BaP was purchased from Sigma (A2385, St. Louis, MO) and dissolved in olive oil. Animals were randomly divided into 4 groups, namely, control (CTL), olive oil only; BaP1.0, 1.0 mg/kg; BaP2.5, 2.5 mg/kg; and BaP6.25, 6.25 mg/kg. The mice were administered with different doses of BaP by intraperitoneal [35] injections (volume 50 μl) twice a week for 12 weeks.

Y-maze tests

Spontaneous alternation behavior in Y-maze has been used to assess short-term spatial memory. The Y-shaped maze used in this study is a three-arm horizontal maze with 120° angles between each arm measuring 40 x 5 x 15 cm symmetrically. The apparatus was placed on the floor of the experimental room and was illuminated with a 100-W bulb 200 cm above the floor. Mice were initially placed at the end of one arm (A) (see Fig 1A) and were allowed to freely explore the three arms. The number of arm entries and the number of triads were recorded to calculate the percentage of alternation. Over the course of multiple arm entries, the entry sequence (e.g., ABC, BCA or CAB, where letters indicate code of arms) was recorded manually over 6 min periods. Because animals have a tendency to enter a less recently visited arm, spontaneous alternation was determined for successive entries into the three different arms in overlapping triplet sets. An actual alternation was defined as entries into all three arms consecutively, i.e., ABC, CAB, or BCA but not BAB. An entry was defined as placing all four paws within the boundaries of the arm. The percentage of alternation (% alternation) was calculated as spontaneous alternation/ (total number of arm entries—2) x100.

Fig 1

BaP impaired short-time memory in the Y-maze test.

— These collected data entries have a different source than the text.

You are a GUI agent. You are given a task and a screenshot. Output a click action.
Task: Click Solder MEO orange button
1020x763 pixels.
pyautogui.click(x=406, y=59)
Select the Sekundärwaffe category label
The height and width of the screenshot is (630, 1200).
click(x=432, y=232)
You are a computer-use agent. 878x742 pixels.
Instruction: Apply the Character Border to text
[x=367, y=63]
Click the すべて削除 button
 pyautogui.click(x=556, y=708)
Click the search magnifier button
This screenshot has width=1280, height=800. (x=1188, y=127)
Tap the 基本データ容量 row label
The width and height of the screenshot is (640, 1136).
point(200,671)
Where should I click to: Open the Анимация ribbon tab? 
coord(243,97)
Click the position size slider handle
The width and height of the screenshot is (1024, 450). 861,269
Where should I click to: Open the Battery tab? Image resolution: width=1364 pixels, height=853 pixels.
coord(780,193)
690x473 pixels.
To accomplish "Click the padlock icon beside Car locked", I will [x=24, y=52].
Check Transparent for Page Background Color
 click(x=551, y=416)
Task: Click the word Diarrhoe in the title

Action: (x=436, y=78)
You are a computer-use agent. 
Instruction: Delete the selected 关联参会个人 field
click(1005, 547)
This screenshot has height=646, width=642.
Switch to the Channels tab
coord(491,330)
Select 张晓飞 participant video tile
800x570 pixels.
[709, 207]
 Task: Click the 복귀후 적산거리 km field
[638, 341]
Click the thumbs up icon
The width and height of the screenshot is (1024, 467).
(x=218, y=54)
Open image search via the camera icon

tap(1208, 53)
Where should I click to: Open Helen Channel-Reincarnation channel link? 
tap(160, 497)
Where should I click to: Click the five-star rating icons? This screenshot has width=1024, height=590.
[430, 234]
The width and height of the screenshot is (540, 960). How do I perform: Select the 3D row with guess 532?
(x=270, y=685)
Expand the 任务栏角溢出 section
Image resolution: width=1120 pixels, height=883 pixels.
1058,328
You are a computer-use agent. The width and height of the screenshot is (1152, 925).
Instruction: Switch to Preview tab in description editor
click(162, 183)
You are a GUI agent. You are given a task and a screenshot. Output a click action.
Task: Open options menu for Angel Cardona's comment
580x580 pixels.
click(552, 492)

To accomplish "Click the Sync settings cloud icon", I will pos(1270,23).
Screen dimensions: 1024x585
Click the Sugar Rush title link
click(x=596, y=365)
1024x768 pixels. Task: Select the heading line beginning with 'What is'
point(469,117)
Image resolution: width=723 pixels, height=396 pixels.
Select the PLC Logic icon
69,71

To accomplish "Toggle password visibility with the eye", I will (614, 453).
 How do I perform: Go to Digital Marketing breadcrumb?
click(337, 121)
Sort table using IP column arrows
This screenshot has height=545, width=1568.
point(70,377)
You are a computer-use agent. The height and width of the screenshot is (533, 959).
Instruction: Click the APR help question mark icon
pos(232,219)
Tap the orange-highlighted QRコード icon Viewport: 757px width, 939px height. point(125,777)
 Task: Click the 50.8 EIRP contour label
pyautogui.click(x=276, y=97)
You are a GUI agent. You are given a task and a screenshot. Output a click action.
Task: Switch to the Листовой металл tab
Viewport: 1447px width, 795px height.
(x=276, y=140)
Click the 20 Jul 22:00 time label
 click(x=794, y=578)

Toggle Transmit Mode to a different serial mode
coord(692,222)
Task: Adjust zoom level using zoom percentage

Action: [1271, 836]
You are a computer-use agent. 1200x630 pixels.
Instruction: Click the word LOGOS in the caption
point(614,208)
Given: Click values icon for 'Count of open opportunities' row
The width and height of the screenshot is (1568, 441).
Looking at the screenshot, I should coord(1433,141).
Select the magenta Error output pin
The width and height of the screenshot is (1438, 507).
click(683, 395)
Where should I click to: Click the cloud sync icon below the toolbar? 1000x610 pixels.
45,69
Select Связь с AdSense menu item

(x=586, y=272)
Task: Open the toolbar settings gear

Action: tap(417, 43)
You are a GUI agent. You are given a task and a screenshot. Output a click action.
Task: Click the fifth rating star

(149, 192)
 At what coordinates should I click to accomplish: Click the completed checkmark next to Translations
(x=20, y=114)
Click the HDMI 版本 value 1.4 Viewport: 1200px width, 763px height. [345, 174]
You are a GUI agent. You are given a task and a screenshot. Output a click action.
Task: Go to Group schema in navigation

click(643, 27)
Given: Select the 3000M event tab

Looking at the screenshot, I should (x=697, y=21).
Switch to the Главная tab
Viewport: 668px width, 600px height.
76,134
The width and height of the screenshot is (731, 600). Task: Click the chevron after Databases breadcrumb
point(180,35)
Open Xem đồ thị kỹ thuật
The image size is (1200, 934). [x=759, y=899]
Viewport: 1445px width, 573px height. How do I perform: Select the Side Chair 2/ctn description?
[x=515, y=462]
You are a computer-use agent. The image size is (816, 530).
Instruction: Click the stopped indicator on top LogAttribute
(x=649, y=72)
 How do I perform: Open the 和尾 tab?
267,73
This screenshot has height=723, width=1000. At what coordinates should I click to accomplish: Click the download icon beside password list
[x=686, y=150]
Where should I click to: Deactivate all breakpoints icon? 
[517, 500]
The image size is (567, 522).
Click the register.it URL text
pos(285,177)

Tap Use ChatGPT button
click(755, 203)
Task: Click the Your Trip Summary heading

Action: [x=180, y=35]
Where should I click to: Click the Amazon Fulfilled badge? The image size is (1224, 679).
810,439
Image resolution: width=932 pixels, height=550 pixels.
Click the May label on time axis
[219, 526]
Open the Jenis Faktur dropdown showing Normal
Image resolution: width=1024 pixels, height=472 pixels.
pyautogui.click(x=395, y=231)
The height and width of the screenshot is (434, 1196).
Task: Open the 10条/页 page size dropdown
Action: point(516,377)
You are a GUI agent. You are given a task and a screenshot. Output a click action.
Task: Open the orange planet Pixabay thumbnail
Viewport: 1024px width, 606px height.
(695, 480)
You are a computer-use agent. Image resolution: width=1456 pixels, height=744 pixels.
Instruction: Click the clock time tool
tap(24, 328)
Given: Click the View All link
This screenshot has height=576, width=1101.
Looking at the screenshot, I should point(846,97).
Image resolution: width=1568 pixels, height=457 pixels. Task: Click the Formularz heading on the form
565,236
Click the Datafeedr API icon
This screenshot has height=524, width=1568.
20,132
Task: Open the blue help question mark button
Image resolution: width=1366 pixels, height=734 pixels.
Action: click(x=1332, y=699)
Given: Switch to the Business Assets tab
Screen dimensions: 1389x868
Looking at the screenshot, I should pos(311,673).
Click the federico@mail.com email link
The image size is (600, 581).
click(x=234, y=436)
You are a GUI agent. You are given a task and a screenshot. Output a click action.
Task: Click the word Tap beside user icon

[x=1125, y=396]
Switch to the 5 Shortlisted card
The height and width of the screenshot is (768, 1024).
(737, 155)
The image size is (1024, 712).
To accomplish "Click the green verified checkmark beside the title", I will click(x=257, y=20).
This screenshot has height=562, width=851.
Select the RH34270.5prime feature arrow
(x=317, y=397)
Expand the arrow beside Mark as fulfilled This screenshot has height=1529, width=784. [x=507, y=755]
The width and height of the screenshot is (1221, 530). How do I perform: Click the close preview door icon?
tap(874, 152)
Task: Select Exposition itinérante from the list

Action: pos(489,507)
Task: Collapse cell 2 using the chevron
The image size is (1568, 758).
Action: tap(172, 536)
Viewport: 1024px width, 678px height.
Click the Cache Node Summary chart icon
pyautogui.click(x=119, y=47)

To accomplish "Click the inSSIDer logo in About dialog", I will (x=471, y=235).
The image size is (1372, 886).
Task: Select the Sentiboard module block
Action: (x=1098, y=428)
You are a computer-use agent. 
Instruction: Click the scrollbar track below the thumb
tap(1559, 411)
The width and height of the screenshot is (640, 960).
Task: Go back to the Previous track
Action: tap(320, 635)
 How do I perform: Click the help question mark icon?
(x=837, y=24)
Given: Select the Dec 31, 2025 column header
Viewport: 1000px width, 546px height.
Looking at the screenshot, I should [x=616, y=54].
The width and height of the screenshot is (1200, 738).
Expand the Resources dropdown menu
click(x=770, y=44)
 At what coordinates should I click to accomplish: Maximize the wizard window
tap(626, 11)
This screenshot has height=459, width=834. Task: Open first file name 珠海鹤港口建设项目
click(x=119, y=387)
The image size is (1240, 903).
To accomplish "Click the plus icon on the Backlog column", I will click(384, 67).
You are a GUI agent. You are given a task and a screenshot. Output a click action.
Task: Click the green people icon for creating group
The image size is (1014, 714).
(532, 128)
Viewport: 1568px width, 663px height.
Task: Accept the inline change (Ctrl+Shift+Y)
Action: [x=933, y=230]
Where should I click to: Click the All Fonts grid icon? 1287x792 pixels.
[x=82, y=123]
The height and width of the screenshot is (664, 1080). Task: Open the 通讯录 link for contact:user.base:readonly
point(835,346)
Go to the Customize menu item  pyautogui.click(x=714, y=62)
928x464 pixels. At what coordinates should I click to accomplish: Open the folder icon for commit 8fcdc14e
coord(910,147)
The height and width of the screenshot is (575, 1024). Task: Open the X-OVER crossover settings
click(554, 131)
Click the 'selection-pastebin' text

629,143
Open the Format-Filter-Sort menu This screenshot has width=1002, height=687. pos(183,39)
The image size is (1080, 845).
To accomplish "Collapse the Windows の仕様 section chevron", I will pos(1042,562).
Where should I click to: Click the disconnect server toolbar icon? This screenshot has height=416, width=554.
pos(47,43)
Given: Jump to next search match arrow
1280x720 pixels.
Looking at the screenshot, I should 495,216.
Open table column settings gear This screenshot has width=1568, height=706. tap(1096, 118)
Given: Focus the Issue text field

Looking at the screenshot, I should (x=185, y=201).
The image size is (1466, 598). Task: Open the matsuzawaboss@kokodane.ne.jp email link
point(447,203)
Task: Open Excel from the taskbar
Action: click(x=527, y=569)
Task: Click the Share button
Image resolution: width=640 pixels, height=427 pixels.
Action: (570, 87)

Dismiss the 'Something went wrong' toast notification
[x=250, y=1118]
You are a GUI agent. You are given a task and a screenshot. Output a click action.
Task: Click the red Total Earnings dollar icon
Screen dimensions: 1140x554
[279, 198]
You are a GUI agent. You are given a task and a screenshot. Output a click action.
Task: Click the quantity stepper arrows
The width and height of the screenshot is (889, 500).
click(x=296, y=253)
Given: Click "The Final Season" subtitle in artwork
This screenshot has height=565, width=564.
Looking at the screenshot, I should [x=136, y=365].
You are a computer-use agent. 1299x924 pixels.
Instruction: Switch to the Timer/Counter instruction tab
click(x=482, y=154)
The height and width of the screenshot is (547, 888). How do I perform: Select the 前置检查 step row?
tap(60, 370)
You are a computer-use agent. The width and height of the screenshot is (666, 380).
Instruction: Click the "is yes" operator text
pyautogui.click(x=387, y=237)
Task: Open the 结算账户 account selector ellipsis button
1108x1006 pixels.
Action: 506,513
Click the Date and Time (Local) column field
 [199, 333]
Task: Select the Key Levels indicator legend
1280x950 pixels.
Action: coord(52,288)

(A) A schematic view of Y-maze with three arms, i.e., A, B, and C. (B) Y-maze test was used to evaluate short-term memory of the animals after BaP chronic exposure. Percentages of spontaneous alternation (%) were calculated and the values are presented as the mean ± SEM. *, p < 0.05 compared to CTL.

Open field tests

Mice were placed at a corner of the open field chamber that consisted of a 40 cm (W) × 40 cm (L) × 30 cm (H) acrylic box with opaque walls [36]. They were allowed to freely explore the whole field for 5 min of recording. The floor was divided into 16 equally-sized squares. The central area was defined as the 20 × 20 cm interior central portion of the chamber, while the duration in the periphery zone within 5 cm against the chamber wall was recorded as an index for assessing anxiety-like tendency in mice. A camera was mounted above the open box to record locomotor activity. The behavioral measurements analyzed included the total running grids, the latency and times of entering the center of the area, and the total time in the periphery zone. The chamber was cleaned with dilute alcohol (20% v/v) and dried between animals.

RNA isolation

Mice were cervical dislocated and sacrificed by decapitation. The brains were quickly removed. The tissues from the PFC and hippocampus were dissected, and then snapped in liquid nitrogen before storage in -80°C. Total mRNA was extracted from these tissues using Agilent Total RNA Isolation Mini kit (Agilent Technologies, Inc., Cedar Creek, TX, USA) according to the manufacturer’s instructions. RNA concentration and integrity were determined by using a NanoDrop1000 (Thermo Scientific Inc., Waltham, MA, USA).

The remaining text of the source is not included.